[Opening LISTED RECORDS section]

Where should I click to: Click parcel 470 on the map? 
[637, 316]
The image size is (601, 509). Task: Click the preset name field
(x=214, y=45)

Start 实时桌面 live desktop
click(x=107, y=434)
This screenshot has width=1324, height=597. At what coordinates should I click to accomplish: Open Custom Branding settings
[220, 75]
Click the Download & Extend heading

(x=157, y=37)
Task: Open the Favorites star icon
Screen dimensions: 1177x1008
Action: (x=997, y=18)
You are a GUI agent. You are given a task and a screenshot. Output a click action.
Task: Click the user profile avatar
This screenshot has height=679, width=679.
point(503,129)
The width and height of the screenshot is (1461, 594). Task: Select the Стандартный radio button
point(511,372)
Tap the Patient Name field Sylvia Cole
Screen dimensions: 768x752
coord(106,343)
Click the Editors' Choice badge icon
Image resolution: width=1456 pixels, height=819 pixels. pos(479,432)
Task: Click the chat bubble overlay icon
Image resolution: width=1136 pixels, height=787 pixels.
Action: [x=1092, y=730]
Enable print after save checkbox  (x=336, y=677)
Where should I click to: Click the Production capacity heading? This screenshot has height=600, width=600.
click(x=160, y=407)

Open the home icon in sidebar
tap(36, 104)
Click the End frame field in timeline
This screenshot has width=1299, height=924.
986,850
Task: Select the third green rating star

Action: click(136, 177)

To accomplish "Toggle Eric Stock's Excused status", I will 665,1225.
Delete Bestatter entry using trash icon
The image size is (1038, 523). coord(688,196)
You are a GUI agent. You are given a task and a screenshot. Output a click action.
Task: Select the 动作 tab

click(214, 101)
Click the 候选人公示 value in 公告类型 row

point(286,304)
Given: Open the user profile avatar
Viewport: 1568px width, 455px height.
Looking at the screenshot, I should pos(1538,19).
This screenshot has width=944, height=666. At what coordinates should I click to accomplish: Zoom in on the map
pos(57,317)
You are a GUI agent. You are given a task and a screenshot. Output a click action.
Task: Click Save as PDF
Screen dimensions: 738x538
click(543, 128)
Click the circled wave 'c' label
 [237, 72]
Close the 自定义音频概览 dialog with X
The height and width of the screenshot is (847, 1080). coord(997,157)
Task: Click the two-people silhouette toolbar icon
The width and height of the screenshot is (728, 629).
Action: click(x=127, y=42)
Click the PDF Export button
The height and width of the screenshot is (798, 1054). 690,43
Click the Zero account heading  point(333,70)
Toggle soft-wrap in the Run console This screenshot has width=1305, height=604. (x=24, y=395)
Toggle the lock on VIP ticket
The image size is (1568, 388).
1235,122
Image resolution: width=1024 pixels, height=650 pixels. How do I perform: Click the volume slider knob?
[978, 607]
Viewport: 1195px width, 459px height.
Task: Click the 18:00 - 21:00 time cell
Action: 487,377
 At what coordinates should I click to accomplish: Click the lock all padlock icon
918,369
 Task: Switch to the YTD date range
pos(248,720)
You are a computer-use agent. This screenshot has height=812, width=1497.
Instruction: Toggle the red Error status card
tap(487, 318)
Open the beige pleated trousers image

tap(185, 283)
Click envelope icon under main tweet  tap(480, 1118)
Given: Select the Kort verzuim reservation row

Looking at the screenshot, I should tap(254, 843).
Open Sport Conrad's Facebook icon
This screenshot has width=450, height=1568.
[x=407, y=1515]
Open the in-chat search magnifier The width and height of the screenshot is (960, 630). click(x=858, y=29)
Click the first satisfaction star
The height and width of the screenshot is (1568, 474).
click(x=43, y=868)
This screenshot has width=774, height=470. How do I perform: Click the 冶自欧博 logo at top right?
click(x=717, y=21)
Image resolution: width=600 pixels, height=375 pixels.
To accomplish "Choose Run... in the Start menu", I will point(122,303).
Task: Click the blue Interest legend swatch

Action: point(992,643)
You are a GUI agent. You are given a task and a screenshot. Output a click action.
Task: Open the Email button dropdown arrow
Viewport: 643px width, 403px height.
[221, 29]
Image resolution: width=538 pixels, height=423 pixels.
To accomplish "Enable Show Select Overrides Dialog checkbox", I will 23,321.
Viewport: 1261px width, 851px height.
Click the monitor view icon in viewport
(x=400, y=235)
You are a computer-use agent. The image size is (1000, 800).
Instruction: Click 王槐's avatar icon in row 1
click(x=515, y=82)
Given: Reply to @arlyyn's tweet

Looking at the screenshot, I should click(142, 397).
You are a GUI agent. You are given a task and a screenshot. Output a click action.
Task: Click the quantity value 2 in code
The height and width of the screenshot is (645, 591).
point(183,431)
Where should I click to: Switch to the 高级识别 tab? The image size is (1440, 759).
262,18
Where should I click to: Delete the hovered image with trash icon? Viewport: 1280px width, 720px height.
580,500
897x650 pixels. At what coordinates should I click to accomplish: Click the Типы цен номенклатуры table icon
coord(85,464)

[Closing LISTED RECORDS section]

- TASK REQUIREMENTS: The required answer is each line of the data in which the word "profile" appears.

- SOLUTION TO THIS EXERCISE:
Task: Click the user profile avatar
Given: Open the user profile avatar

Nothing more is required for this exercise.